Twitter Inc. jumped after Microsoft Corp.’s $26.2 billion agreement to buy LinkedIn Corp. prompted speculation other technology companies may become acquisition targets.
Twitter ended the day up 3.8 percent to $14.55 in New York after rising as much as 9.1 percent earlier. The social network’s stock had dropped 39 percent this year through Friday as investors questioned whether the struggling company can broaden its appeal to people who don’t already use the service.
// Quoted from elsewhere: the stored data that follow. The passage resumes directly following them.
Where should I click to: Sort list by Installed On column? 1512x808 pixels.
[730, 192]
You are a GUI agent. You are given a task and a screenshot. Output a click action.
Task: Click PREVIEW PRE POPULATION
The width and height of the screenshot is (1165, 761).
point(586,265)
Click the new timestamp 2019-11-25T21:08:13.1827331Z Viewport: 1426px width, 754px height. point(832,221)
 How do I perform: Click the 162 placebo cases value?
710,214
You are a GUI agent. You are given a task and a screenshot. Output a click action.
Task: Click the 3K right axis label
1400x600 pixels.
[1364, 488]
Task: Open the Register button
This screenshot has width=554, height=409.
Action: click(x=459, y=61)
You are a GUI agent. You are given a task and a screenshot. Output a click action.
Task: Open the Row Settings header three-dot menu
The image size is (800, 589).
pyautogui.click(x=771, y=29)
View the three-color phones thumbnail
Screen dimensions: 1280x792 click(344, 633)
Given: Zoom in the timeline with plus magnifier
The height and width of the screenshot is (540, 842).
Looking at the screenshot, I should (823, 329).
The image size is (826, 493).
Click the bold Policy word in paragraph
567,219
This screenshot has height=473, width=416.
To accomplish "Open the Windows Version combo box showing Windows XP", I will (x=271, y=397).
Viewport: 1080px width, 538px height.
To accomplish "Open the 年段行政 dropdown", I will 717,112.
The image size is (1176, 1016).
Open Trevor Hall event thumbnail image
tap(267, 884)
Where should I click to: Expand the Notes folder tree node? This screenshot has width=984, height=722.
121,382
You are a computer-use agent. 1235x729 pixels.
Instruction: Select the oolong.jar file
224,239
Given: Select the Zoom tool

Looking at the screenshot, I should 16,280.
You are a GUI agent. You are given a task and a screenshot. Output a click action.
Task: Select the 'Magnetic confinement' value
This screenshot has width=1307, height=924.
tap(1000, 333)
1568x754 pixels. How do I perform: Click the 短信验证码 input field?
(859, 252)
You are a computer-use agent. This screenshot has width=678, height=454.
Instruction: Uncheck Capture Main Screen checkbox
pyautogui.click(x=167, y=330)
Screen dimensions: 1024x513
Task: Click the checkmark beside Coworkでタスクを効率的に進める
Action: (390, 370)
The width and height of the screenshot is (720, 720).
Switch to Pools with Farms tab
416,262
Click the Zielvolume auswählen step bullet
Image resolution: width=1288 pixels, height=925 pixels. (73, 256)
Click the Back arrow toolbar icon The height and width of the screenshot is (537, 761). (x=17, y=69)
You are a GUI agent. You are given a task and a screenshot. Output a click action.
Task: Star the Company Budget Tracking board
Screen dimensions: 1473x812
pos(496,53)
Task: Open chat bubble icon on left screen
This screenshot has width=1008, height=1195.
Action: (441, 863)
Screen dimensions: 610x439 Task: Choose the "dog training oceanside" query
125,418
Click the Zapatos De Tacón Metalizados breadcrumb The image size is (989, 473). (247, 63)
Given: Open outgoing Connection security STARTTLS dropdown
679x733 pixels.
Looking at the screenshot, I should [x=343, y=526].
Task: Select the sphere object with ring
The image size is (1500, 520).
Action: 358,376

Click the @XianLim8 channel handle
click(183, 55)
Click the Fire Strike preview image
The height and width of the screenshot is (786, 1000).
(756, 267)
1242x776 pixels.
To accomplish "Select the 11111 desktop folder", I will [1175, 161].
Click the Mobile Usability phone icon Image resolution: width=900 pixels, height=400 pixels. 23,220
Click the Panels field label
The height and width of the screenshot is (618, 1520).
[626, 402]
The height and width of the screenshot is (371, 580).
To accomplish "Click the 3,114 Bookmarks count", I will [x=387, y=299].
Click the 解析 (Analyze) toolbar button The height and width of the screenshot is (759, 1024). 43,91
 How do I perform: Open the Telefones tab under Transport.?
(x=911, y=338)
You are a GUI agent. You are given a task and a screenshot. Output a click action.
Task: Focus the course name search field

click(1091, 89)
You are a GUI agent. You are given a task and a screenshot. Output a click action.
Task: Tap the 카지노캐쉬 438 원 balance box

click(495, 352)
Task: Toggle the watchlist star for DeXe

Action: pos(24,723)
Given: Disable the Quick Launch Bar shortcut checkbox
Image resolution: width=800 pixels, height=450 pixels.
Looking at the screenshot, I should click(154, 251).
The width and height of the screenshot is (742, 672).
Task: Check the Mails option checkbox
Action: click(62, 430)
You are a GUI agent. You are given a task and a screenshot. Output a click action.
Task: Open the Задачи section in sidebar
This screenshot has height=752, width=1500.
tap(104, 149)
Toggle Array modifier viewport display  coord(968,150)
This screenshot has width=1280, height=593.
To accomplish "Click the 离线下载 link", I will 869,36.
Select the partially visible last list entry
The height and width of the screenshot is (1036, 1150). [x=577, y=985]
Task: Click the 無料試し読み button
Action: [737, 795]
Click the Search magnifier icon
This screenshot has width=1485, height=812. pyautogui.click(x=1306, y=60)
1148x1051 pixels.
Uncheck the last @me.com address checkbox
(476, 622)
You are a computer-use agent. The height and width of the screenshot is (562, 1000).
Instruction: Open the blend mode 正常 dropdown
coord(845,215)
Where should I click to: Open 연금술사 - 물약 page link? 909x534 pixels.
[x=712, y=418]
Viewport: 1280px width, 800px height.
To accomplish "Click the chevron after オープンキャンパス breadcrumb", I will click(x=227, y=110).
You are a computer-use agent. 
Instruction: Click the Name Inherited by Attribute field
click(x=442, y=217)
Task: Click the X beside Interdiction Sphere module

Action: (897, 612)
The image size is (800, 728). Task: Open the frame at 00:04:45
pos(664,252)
LinkedIn had fallen this year, too, on similar investor concerns that its pace of growth was slowing. Microsoft is paying a 49.5 percent premium for the business-focused social network. The deal gives the market a sense of what larger, older technology companies may be willing to pay for younger ones such as Twitter or Yelp Inc., James Cakmak, an analyst at Monness Crespi Hardt & Co., said.
“It definitely puts these companies more into play now because what we’re seeing is concrete evidence of how important data, users, and owning a component of time spent are,” Cakmak said. “I would rank Twitter near or at the top of that list.”
Theoretically, Alphabet Inc. would be the most obvious acquirer of Twitter, Cakmak said.
Social networks such as LinkedIn, Twitter, and Yelp have grown massive communities of people who use the websites to connect with professional contacts, friends and businesses. As the rapid pace of growth slows at these companies and questions linger about their ability to improve profitability, their valuations have come down.
Analysts at Goldman Sachs Group Inc. said in a note last week that the market for mergers and acquisitions was “healthier than headline volumes suggest.”
In a note written before LinkedIn’s deal, Goldman analysts led by Jessica Binder added LinkedIn, T-Mobile US Inc., TripAdvisor Inc., and Twitter to the bank’s proprietary basket of companies that it believes have at least a 15 percent chance of seeing “strategic” M&A action in the next 12 months.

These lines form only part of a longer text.